### Dataset entries

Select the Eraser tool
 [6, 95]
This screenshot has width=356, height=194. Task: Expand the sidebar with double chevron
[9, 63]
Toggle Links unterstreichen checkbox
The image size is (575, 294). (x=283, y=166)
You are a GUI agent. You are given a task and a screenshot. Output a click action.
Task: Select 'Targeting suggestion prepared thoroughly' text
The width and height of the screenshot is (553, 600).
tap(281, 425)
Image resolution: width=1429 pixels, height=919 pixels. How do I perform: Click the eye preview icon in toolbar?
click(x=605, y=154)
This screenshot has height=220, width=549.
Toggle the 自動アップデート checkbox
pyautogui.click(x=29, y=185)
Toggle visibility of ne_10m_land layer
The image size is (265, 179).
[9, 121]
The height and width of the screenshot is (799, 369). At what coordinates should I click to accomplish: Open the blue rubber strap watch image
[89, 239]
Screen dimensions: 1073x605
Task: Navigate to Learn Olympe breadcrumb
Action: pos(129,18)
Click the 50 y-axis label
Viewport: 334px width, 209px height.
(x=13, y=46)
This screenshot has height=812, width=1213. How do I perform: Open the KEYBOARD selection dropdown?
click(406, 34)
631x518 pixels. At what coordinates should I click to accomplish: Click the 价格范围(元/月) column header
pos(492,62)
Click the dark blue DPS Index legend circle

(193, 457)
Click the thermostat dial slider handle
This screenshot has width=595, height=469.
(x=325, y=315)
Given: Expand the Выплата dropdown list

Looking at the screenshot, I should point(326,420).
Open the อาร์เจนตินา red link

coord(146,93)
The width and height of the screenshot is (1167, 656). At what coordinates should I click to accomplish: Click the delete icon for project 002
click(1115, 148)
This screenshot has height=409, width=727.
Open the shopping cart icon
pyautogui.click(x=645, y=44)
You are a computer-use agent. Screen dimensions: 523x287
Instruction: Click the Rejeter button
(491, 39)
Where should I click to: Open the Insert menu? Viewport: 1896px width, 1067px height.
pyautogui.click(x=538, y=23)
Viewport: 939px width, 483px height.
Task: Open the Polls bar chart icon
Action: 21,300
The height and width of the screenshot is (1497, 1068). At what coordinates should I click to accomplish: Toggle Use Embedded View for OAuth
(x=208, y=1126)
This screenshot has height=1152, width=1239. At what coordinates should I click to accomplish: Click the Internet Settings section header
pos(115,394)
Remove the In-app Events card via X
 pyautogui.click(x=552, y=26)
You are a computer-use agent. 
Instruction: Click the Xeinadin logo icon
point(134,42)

### Written instruction
Rewrite the records from their start through the line that contains "The image size is (575, 294). (x=283, y=166)", replacing "sidebar" with "navigation panel" and leaving everything else unchanged.

### Solution to the problem
Select the Eraser tool
 [6, 95]
This screenshot has width=356, height=194. Task: Expand the navigation panel with double chevron
[9, 63]
Toggle Links unterstreichen checkbox
The image size is (575, 294). (x=283, y=166)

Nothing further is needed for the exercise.